L’organisation politique de l’État repose sur une alliance établie entre plusieurs clans fédérés autour d’une famille régnante. L’armée est au cœur de ce dispositif confédéral, et le roi est un chef de guerre qui conduit une politique militaire expansionniste, dont les gains territoriaux et les retombées économiques bénéficient au premier chef, aux grandes familles du royaume. Ces dernières tirent leurs revenus de vastes régions qu’elles administrent, et dont une partie des ressources est reversée à la couronne. La présence de plusieurs gisements métallifères permet le développement d’une métallurgie du bronze et dans une moindre mesure celle du fer. La maitrise des techniques métallurgiques favorise la production d’un armement d’excellente facture. De nombreuses armes ont été mises au jour par les archéologues : poignards, dagues, épées, pointes de flèches, canons d’avant-bras, braconnières, boucliers et casques. Les souverains urartéens mènent au combat plusieurs dizaines de milliers de fantassins et de cavaliers lourdement équipés, ils possèdent en outre, les cavaliers les plus redoutables du Proche-Orient ancien. 

Le triomphe de l'Urartu

Entre 830 et 743, l’Urartu s'organise en empire et devient très certainement  la plus importante puissance militaire du Proche-Orient. Il atteint son apogée et couvre un territoire considérable compris entre les rives sud de la mer Noire, les hautes vallées du Tigre et de l’Euphrate, le lac de Sevan et le lac d’Ourmia. 

En 858, Salmanazar III (858-824) mène une campagne militaire au nord de l’Assyrie dans un territoire encore nommé le pays de Naïri. La région est alors sous le contrôle d’Aramu d’Urartu (860 ?-844 ?), seigneur de la « mer de Naïri » (Lac de Van ?), une figure politique majeure qui a permis l’établissement d’un royaume urartéen à l’échelle régionale. En 832, on enregistre une seconde campagne de Salmanazar III contre Sarduri Ier d’Urartu (832 - 825). Les deux expéditions du roi d'Assyrie ne parviennent pas à empêcher la constitution d’un état centré sur la ville de Tushpa, (actuelle Van Kalesi, bords du lac de Van), toutefois, elles limitent, pour un temps, l’expansion du jeune État vers le sud, en le privant d’un accès à la Haute-Mésopotamie. 
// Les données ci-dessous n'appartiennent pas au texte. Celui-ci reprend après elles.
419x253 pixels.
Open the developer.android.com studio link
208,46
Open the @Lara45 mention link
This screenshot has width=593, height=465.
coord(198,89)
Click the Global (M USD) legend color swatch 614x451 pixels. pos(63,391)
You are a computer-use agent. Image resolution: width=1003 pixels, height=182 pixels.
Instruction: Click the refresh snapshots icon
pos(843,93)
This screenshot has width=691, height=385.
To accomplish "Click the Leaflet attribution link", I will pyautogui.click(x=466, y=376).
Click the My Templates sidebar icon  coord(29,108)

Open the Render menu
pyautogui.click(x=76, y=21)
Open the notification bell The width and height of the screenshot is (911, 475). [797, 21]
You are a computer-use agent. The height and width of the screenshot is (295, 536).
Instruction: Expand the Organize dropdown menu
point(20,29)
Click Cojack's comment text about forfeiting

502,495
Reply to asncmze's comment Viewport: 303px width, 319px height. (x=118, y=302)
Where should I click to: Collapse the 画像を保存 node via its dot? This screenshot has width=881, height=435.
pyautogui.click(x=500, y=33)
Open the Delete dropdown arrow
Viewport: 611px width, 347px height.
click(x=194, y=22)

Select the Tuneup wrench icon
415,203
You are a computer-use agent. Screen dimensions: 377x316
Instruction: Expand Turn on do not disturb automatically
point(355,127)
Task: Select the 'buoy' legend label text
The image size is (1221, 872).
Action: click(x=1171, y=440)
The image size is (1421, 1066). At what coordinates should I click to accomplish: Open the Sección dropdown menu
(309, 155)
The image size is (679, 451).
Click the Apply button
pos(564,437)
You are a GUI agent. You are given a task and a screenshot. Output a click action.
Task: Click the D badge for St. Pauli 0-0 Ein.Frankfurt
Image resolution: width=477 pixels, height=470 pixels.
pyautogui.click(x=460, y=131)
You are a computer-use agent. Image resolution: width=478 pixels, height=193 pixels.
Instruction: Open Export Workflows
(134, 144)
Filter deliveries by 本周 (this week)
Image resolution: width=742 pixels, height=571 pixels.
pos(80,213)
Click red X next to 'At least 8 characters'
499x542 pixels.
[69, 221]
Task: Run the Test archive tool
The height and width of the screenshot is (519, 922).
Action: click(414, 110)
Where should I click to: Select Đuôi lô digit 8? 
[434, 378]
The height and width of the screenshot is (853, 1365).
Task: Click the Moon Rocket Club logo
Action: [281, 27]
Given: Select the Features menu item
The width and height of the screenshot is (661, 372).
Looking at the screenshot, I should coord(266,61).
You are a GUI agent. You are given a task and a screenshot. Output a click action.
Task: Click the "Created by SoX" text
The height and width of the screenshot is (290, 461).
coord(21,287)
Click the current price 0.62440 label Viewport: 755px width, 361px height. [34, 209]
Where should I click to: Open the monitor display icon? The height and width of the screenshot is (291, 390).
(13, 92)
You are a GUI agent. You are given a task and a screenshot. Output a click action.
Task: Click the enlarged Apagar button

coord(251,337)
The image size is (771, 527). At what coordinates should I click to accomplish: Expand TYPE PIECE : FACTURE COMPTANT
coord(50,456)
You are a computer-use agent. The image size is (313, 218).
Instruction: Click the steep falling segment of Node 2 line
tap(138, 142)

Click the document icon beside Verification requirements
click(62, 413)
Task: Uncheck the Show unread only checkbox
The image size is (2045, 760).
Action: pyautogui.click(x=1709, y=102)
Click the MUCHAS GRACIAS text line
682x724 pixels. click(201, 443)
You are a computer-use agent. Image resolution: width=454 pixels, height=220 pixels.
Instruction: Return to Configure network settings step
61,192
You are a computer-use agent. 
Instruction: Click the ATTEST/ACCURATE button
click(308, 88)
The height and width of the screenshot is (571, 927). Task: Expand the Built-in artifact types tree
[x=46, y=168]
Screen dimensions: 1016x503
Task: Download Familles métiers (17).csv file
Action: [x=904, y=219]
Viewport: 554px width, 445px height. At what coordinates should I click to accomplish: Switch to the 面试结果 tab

Cependant, au IXe siècle, Ishpuini Ier (830/25-810/5) parvient à faire voler en éclat les états tampons, vassaux de l’Assyrie, et s’empare du pays de Muṣaṣir, tout en soumettant  le pays de Pershua et celui des Mannéens. Il étend les frontières de l’Urartu jusqu’au pourtour du lac d’Ourmia. Son fils et successeur Menua (805-788) poursuit l'offensive jusqu’aux portes la Syrie septentrionale et parvient à s'implanter dans les hautes vallées du Tigre et de l’Euphrate.

 Argishti Ier (787-766) inflige à son tour, de sévères revers à l’armée assyrienne. Profitant d'une crise politique en Assyrie, il lance une expédition militaire contre son rival, qui longe le lac d’Ourmia, puis qui rejoint la Mésopotamie par la vallée du Tigre, menaçant ainsi directement la ville d’Arrapha, centre administratif et politique majeur pour l'Assyrie. Certes, l’armée assyrienne contient cette formidable percée grâce au général Shamshi-ilu, le général-turtânu, mais, elle est désormais contrainte de pratiquer une politique défensive. 

La réaction assyrienne

L’Assyrie a certainement joué un rôle actif et déterminant dans la naissance de l’Empire urartéen. Par conséquent, face à son expansion, elle opte pour une stratégie à la fois militaire et politique et réévalue complétement son mode de domination dans la région. Les souverains consolident les frontières nord et y développent un réseau de fortins. Cependant, il semble qu'ils aient cherché surtout à éviter l'établissement d'une interface frontalière  entre les deux États, notamment en encourageant et en maintenant des États-tampons, entre les deux empires.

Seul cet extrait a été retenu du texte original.